Delcy Rodríguez parla di 626 detenuti liberati in Venezuela, ma le ONG denunciano un'enorme discrepanza tra il discorso ufficiale e la realtà



Delcy Rodríguez durante l'installazione del Programma per la Convivencia Democratica e la Pace in Venezuela.Foto © Captura de Video/Facebook/Delcy Rodríguez

La presidente incaricata del Venezuela, Delcy Rodríguez, ha assicurato questo venerdì che 626 persone sono state rilasciate nel paese, una cifra che contrasta in modo marcato con i dati forniti da organizzazioni per i diritti umani, che parlano di poco più di 150 liberazioni reali dalla annuncio del Governo del processo lo scorso 8 gennaio.

Durante una riunione al Palazzo di Miraflores, Rodríguez ha affermato che l'Esecutivo chiederà all'Ufficio dell'Alto Commissario delle Nazioni Unite per i Diritti Umani, guidato da Volker Türk, di verificare l'elenco dei presunti liberati.

L'annuncio arriva in un contesto di crescenti denunce di opacità, ritardi e disinformazione da parte dei familiari che attendono ancora notizie dei loro cari detenuti.

“Ad oggi sono già state liberate 626 persone private della libertà”, ha dichiarato la leader, che ha respinto in modo categorico le accuse da parte di ONG e familiari, ai quali ha imputato di “manipolare i dati” e di mentire deliberatamente sull'ampiezza del processo.

L'organizzazione Foro Penal sostiene che solo 154 persone siano state liberate dall'annuncio iniziale, mentre la Plataforma Unitaria Democrática eleva il numero a un massimo di 170. Entrambe concordano sul fatto che centinaia di prigionieri politici continuano a trovarsi dietro le sbarre, molti dei quali senza informazioni chiare sulla loro situazione legale.

La mancanza di trasparenza ha provocato scene di angoscia all'esterno dei centri di detenzione, dove decine di familiari si radunano quotidianamente con delle liste in mano, chiedendo nomi che non compaiono in nessun registro pubblico.
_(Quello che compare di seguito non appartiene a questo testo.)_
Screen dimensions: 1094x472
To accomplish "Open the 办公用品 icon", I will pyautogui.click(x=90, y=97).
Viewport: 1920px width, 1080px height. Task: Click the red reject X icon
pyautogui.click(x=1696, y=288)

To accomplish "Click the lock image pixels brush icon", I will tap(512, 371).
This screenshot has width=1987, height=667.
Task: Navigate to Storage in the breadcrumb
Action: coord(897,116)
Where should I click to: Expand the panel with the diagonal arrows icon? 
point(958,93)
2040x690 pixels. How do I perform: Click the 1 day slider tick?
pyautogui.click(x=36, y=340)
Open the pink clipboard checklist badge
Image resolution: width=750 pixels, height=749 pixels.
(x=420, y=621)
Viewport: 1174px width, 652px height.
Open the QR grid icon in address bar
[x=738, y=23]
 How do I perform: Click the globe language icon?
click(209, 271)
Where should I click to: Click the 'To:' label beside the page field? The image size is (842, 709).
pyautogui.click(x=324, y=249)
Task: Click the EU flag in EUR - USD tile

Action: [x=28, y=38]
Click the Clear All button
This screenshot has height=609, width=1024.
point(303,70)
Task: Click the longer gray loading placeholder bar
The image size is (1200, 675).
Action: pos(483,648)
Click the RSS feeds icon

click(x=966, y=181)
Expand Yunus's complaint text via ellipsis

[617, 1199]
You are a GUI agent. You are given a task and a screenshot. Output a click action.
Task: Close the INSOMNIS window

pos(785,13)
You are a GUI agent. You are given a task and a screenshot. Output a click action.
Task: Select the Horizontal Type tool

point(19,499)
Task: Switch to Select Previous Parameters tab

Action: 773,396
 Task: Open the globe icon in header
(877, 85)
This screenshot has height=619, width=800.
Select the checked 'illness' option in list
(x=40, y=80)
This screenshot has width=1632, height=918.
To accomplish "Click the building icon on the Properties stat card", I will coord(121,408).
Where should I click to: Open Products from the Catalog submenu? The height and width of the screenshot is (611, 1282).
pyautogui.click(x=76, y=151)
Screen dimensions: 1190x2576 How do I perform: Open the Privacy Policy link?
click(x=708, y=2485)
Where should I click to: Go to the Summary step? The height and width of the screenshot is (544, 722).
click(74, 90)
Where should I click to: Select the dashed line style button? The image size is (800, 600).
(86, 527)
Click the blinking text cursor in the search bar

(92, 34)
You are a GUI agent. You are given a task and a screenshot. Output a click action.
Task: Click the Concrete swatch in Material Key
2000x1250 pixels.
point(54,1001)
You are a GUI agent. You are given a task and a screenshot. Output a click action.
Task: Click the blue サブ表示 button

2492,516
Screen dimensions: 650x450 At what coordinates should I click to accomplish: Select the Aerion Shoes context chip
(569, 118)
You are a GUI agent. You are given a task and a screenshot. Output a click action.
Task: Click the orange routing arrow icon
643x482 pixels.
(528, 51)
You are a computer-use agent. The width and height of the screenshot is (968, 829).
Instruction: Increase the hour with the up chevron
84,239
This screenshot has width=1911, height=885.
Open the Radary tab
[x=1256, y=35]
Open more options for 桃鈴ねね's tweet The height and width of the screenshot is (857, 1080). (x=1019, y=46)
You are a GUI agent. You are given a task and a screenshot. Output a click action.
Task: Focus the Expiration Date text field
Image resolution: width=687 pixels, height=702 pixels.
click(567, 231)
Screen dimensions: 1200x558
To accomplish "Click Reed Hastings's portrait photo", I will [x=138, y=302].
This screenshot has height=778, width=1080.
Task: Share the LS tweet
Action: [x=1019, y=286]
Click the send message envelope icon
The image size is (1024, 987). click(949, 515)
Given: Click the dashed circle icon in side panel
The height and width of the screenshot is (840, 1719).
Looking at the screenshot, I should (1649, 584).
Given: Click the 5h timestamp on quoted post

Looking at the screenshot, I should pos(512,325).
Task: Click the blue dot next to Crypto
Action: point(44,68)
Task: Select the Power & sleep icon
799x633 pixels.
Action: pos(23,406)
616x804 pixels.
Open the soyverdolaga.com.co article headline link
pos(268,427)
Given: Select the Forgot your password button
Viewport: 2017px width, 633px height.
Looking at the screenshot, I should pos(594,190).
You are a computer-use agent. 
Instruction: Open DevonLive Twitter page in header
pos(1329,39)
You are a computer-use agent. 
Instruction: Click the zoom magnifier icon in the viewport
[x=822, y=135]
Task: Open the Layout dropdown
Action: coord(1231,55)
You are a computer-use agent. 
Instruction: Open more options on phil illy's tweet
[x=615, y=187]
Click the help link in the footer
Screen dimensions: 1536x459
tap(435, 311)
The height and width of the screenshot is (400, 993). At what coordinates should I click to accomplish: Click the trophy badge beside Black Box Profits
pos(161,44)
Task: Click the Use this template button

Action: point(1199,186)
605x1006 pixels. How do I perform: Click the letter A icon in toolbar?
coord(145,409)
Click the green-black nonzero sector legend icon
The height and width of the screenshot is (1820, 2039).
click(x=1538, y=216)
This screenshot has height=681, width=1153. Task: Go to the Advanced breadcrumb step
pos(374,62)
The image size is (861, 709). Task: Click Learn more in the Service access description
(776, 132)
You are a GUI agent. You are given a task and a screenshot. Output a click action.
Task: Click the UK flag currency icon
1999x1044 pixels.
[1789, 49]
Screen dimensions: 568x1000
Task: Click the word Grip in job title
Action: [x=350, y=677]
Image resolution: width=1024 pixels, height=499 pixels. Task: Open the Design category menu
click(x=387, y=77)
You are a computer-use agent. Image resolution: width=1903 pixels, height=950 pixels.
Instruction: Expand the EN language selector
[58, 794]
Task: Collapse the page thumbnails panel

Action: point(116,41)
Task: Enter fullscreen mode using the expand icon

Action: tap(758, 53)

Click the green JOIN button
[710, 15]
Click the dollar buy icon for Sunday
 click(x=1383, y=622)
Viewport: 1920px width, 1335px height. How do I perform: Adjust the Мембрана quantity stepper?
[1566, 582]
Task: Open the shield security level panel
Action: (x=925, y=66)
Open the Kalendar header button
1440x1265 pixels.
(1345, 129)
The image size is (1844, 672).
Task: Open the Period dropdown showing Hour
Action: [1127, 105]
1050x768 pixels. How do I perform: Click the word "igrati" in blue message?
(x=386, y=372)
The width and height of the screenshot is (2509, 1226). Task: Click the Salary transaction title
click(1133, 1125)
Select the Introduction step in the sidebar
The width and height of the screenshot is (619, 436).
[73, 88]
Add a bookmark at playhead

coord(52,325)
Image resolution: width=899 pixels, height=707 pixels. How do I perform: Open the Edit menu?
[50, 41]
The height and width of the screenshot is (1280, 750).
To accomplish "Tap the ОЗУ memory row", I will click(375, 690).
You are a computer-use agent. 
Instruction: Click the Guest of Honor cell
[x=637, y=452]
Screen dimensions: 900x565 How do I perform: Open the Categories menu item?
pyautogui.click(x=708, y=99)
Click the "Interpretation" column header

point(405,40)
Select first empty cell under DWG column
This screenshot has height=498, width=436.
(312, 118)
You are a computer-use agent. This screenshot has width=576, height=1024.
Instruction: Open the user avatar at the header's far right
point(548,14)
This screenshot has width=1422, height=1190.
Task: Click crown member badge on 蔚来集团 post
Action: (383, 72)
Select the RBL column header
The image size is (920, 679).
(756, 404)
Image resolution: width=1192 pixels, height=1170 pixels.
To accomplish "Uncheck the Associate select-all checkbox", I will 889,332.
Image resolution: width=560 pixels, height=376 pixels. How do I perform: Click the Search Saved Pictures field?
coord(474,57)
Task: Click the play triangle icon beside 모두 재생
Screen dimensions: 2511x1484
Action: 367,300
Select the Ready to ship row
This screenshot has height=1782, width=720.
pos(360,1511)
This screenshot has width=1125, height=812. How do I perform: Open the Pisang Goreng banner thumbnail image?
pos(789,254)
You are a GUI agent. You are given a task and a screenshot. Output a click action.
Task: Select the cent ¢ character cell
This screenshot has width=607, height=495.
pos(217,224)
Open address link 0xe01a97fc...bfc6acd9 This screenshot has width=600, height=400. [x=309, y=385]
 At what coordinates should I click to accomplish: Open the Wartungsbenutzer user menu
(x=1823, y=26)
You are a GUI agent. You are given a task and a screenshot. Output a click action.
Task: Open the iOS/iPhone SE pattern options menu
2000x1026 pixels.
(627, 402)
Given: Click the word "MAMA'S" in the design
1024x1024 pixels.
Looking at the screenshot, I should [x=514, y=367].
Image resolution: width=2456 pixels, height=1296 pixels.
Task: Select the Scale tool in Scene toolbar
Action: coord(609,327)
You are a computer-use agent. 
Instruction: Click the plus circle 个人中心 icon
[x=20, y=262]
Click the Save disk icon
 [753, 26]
Sebbene il presidente dell'Assemblea Nazionale, Jorge Rodríguez, abbia assicurato che le liste dei liberati erano "a disposizione", queste non sono mai state diffuse ufficialmente.

Alla confusione si aggiunge la denuncia dell'Osservatorio Venezuelano delle Prigioni, che ha avvertito che alcune delle persone liberate corrispondono a casi che nemmeno erano pubblici, il che alimenta il sospetto che il Governo stia gonfiando le cifre con scarcerazioni di detenuti che non erano registrati come prigionieri politici.

Secondo Foro Penal, mancherebbero da liberare almeno 780 persone, mentre l'opposizione stima che il numero totale di detenuti per motivi politici superi i 900. Per i familiari, ogni cifra ufficiale che non si traduce in una liberazione concreta diventa una nuova forma di punizione.

In parallelo all'annuncio delle liberazioni, Delcy Rodríguez ha proposto l'apertura di un “vero dialogo politico” con settori dell'opposizione e attori divergenti, un'iniziativa che, secondo quanto dichiarato, sarà coordinata da suo fratello Jorge Rodríguez.